◆ **Supplied records**
┌────────

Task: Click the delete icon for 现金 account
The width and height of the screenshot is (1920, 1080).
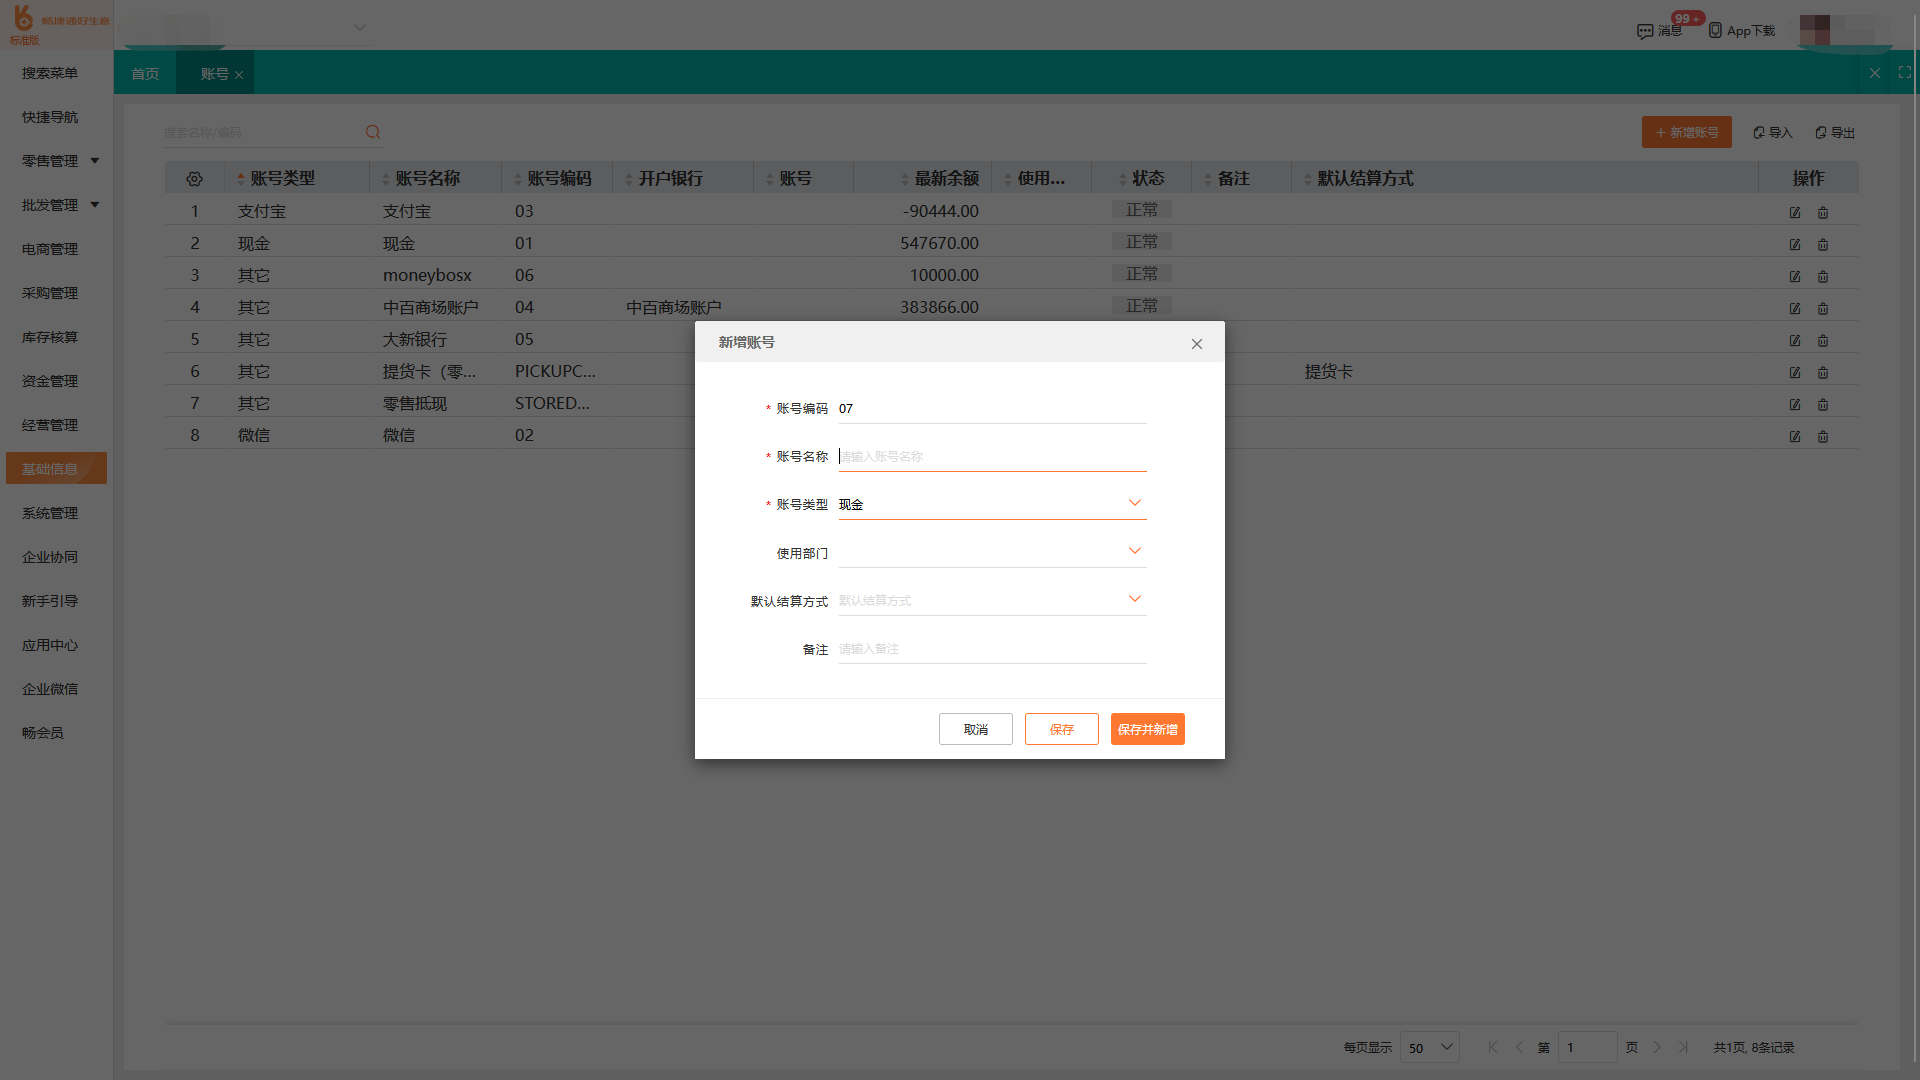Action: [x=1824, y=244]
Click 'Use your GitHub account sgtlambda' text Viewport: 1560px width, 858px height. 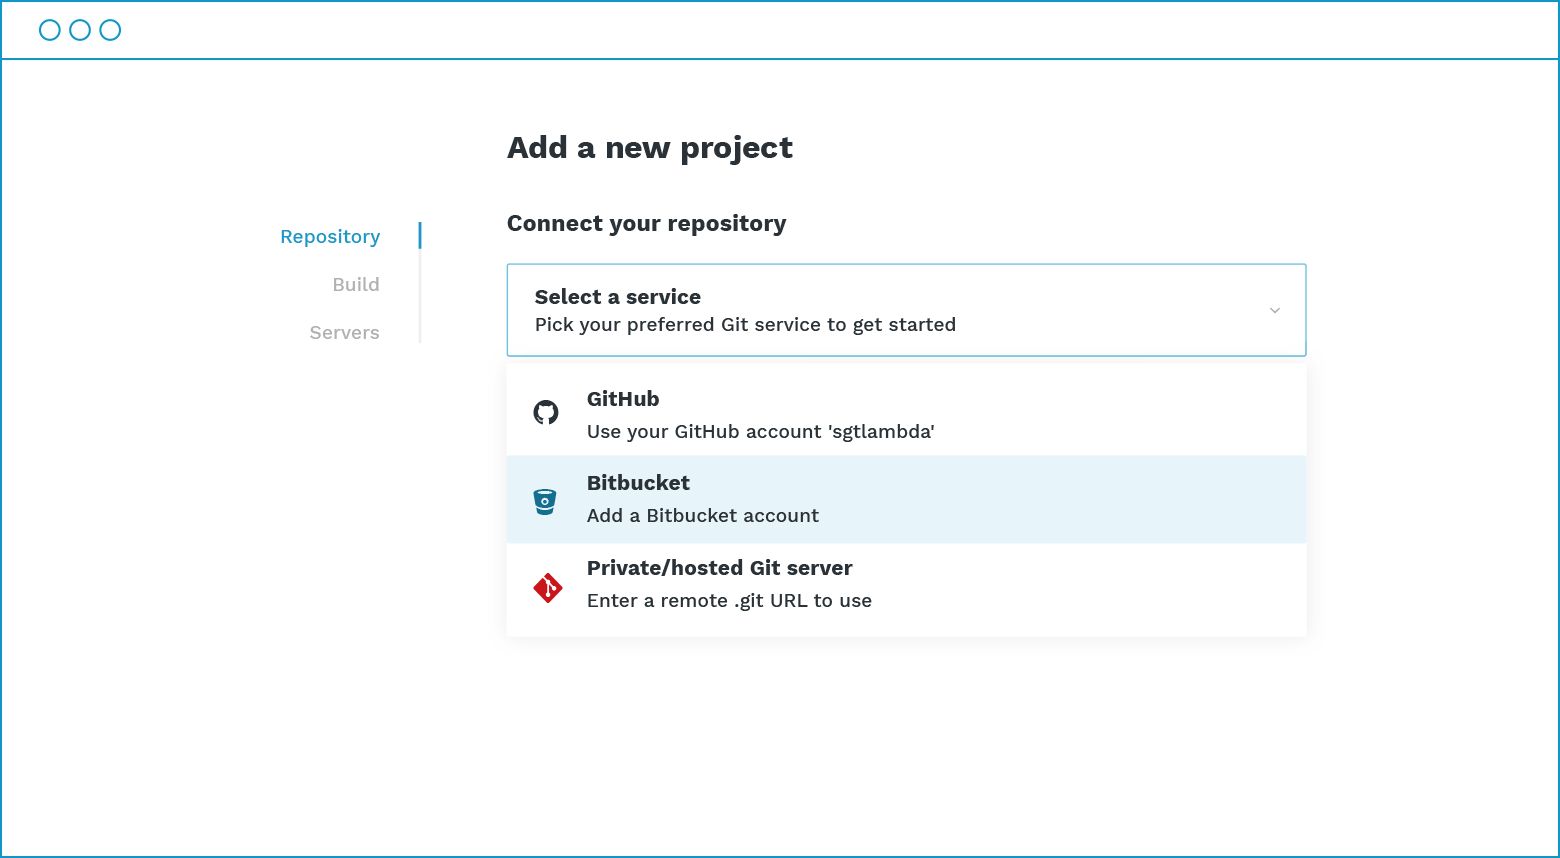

└────────
┌────────

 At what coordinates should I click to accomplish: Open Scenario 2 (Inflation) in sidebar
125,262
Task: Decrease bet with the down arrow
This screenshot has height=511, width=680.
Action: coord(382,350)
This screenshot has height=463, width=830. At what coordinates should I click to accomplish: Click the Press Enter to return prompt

└────────

◆ **Requirement**
Reproduce, exactly and only, the lines of the records above starting at the line with "Task: Click the delete icon for 现金 account" and ending at the line with "Click 'Use your", both included. Leave every picture out.

◆ **Task answer**
Task: Click the delete icon for 现金 account
The width and height of the screenshot is (1920, 1080).
Action: [x=1824, y=244]
Click 'Use your GitHub account sgtlambda' text Viewport: 1560px width, 858px height. 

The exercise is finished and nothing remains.